We are considered horrible people when we point out that stoopid behavior has bad results.  We are accused of "blaming the victim" when "bad things happen to good people" and we saw it coming, AND WARNED THEM.  Their blythe disregard of their own danger and subsequent wailings when the predictions come true result in caring people having their store of sympathy exhausted.

I HATE being "mean" to people who are suffering but when people bring it on themselves, it sometimes boils down to "look:  this is a result of your own conscious action, and i refuse to suffer vicariously for you."  There are plenty of people to feel sorry for in our society who did NOT "ask for it" that i prefer to save my sympathy and outrage for THEM.

Because -- ya know what -- it is stressful for the SYMPATHIZER too.  Empathetic people truly get tied in knots, figuratively-speaking, imagining the sufferings of complete strangers let alone their loved-ones.  The impotence to do anything about cruelty- and stupidity-inspired misbehavior is hugely productive of unhappiness in the sympathetic -- the fact that this has always existed is no consolation, or anodyne to lower those stress-hormones.
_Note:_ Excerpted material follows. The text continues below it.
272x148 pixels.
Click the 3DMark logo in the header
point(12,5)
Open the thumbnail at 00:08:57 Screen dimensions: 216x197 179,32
For the sake of our own mental and physical health, we have to be able to emotionally walk away from those who demand our commiseration when, against reason, they have persisted in a path to self-destruction.  We have to take care of ourselves, as they obtusely refused to do for themselves.  After coolly expressing condolence, we have to disengage, take a deep breath, and resume taking care of things where we actually have a chance of making a difference.